[THE TASK] Pick out every line of the items below that contains the string "selector", and copy each one.

[Collected data entries]
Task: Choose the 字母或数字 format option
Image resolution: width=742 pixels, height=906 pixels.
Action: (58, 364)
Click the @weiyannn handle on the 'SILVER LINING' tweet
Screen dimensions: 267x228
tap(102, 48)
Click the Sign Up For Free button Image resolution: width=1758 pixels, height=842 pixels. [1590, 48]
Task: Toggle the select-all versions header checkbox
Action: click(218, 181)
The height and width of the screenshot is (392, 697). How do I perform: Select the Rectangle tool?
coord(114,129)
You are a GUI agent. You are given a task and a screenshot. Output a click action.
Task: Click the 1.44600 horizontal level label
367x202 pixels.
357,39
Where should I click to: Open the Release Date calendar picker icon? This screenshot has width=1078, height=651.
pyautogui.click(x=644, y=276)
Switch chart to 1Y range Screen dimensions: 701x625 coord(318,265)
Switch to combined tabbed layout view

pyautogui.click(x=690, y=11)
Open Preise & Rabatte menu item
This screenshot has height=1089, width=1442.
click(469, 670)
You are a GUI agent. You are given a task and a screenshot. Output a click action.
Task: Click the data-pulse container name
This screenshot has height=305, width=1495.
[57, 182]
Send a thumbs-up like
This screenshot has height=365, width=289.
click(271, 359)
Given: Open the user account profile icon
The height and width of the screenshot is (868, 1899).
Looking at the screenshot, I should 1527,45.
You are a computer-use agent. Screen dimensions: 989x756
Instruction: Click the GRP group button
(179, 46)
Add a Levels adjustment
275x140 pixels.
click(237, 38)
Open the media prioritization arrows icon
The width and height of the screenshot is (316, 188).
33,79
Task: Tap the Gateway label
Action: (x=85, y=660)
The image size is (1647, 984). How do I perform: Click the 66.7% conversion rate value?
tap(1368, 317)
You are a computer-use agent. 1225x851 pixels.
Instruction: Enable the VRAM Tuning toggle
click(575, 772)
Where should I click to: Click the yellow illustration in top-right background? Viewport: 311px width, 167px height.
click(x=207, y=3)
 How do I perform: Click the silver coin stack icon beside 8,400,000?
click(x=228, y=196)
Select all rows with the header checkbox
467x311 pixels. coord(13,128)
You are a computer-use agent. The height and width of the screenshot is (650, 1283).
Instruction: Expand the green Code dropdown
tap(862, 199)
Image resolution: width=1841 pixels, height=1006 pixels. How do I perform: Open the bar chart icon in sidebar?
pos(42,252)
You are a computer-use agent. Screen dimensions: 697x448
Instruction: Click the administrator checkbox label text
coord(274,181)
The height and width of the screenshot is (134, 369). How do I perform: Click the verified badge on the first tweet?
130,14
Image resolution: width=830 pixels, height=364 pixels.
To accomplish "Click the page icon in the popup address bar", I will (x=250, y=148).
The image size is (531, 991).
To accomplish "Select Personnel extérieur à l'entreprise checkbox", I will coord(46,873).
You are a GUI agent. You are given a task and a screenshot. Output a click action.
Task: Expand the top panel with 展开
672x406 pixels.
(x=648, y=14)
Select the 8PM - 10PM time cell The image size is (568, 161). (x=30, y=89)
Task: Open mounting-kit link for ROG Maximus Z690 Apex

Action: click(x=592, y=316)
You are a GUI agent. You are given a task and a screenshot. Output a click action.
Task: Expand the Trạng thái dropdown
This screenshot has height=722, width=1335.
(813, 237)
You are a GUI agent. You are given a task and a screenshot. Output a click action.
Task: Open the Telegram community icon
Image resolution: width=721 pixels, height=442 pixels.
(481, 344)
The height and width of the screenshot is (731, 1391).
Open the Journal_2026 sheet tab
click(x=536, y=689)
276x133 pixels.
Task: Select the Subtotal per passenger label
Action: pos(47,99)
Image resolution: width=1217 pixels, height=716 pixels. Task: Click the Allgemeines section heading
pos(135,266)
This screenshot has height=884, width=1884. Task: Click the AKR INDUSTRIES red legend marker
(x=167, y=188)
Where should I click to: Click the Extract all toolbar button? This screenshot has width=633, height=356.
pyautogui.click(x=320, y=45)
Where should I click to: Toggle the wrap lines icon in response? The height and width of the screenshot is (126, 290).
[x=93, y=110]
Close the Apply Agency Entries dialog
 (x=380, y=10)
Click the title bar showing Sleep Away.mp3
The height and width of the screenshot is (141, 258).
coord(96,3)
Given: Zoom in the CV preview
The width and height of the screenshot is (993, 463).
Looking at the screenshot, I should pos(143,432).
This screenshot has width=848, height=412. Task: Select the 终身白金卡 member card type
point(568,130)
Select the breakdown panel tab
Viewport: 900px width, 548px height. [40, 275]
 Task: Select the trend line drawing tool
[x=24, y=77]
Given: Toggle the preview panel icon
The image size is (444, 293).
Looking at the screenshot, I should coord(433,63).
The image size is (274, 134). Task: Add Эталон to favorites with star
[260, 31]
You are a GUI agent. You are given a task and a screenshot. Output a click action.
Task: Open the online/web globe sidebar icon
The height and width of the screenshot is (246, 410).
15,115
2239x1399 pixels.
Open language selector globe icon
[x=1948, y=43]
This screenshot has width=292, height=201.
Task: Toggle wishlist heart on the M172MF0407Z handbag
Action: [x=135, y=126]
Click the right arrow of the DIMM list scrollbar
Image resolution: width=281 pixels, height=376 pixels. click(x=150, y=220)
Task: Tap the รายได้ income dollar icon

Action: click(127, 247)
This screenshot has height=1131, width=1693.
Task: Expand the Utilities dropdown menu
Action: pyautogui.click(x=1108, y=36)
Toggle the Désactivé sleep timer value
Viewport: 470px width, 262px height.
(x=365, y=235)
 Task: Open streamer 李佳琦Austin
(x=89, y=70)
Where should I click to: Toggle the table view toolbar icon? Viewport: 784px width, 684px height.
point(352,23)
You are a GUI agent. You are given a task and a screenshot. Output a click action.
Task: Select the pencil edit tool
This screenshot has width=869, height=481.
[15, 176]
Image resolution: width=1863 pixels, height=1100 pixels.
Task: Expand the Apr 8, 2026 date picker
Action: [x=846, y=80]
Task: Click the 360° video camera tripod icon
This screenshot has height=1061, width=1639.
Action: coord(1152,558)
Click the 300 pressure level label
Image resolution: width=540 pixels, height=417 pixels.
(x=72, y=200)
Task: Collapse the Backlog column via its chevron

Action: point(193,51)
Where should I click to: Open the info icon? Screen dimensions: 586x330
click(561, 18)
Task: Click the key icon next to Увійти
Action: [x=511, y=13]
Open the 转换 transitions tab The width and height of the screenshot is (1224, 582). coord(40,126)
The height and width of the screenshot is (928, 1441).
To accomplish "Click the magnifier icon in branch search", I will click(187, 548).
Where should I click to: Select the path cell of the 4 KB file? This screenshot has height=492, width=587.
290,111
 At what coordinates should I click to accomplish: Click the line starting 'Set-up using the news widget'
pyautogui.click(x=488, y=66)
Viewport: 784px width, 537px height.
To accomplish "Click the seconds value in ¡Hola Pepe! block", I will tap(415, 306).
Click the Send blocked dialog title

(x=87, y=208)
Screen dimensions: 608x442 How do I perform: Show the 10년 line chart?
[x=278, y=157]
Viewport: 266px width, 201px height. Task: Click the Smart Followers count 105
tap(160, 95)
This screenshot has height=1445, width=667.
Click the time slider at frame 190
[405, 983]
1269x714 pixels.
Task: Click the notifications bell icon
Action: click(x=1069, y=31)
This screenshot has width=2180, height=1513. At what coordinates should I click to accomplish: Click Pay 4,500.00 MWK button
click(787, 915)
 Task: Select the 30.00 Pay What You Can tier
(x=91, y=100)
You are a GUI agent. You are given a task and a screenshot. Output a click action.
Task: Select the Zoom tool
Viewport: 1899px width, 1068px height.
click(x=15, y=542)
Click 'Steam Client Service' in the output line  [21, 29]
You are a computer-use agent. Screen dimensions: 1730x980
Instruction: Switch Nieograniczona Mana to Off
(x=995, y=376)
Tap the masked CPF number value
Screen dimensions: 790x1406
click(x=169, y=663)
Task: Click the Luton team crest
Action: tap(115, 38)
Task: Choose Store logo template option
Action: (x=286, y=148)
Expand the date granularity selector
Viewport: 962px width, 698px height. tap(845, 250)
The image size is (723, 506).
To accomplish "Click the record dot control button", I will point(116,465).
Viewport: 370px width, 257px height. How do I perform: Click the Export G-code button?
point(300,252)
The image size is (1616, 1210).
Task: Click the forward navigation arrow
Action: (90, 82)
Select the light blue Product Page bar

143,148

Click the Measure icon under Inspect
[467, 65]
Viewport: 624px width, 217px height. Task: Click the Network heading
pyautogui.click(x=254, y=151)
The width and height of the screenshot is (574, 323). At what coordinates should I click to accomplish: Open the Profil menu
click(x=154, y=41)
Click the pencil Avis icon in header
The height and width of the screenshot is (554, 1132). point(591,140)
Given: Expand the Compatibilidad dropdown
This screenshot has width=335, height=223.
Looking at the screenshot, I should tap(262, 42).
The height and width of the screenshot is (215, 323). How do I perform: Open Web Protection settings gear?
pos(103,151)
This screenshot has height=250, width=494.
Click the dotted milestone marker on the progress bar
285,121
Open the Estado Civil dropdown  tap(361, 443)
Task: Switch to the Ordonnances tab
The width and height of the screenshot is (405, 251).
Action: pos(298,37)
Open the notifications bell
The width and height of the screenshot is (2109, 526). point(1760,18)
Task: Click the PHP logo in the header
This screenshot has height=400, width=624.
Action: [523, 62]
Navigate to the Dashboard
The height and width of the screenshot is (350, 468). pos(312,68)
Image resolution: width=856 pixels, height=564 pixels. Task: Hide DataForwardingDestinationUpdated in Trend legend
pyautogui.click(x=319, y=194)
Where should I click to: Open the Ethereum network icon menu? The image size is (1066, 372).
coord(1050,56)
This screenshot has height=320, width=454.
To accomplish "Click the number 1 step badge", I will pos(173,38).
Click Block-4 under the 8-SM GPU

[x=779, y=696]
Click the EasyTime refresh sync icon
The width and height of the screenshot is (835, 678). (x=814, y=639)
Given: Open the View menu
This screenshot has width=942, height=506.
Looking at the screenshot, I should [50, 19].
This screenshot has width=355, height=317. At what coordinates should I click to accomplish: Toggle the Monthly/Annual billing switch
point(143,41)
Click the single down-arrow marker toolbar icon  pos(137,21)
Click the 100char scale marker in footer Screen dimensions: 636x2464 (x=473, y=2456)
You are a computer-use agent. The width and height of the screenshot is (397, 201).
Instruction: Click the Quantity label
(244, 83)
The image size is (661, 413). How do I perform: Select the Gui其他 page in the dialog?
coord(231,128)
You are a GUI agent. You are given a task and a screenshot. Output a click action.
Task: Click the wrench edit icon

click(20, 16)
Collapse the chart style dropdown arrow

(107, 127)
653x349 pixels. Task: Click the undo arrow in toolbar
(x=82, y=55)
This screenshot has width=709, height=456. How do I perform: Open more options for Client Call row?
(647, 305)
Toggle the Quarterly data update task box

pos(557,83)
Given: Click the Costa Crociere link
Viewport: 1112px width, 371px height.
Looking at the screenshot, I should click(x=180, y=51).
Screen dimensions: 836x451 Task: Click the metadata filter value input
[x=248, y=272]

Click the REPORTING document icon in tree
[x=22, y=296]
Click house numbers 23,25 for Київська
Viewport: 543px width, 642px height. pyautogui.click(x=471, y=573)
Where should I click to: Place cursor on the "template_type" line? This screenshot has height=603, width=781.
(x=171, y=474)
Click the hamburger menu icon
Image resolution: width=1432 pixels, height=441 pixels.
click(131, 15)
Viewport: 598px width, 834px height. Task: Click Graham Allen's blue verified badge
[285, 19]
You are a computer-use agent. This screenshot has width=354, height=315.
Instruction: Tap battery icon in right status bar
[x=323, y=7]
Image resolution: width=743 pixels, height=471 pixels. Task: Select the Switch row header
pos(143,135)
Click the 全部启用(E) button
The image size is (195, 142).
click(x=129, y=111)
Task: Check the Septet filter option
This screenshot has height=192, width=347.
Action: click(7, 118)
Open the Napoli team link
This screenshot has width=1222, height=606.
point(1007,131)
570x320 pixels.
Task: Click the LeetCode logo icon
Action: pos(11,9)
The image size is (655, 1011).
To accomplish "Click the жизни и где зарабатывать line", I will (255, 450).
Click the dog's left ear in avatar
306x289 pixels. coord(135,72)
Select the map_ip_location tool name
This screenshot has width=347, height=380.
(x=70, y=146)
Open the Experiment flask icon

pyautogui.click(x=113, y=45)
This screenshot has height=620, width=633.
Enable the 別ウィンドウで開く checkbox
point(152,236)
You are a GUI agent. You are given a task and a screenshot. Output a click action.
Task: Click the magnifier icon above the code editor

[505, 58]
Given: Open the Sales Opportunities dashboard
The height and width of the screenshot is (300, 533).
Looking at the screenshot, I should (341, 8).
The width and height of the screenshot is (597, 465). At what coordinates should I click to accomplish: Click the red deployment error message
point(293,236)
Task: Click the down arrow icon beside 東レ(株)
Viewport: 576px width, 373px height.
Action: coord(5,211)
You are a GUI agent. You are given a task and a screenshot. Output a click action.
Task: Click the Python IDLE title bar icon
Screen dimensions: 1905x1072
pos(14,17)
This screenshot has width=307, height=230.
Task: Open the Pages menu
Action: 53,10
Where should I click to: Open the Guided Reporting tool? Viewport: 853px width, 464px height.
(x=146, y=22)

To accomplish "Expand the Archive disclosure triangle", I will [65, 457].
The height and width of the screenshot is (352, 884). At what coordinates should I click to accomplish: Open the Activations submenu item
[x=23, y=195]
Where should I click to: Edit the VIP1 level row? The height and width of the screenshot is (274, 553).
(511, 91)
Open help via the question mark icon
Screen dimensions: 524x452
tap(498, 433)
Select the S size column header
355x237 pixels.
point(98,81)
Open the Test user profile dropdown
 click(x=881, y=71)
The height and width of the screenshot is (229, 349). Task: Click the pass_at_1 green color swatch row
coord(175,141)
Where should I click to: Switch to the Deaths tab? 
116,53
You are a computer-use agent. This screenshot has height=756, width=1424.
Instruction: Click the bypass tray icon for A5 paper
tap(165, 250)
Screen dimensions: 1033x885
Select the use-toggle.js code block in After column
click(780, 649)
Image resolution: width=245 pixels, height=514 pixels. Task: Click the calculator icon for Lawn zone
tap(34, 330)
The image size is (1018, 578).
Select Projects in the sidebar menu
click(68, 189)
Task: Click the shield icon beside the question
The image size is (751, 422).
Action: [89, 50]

[THE COMPLETED TASK]
Open language selector globe icon
Expand the date granularity selector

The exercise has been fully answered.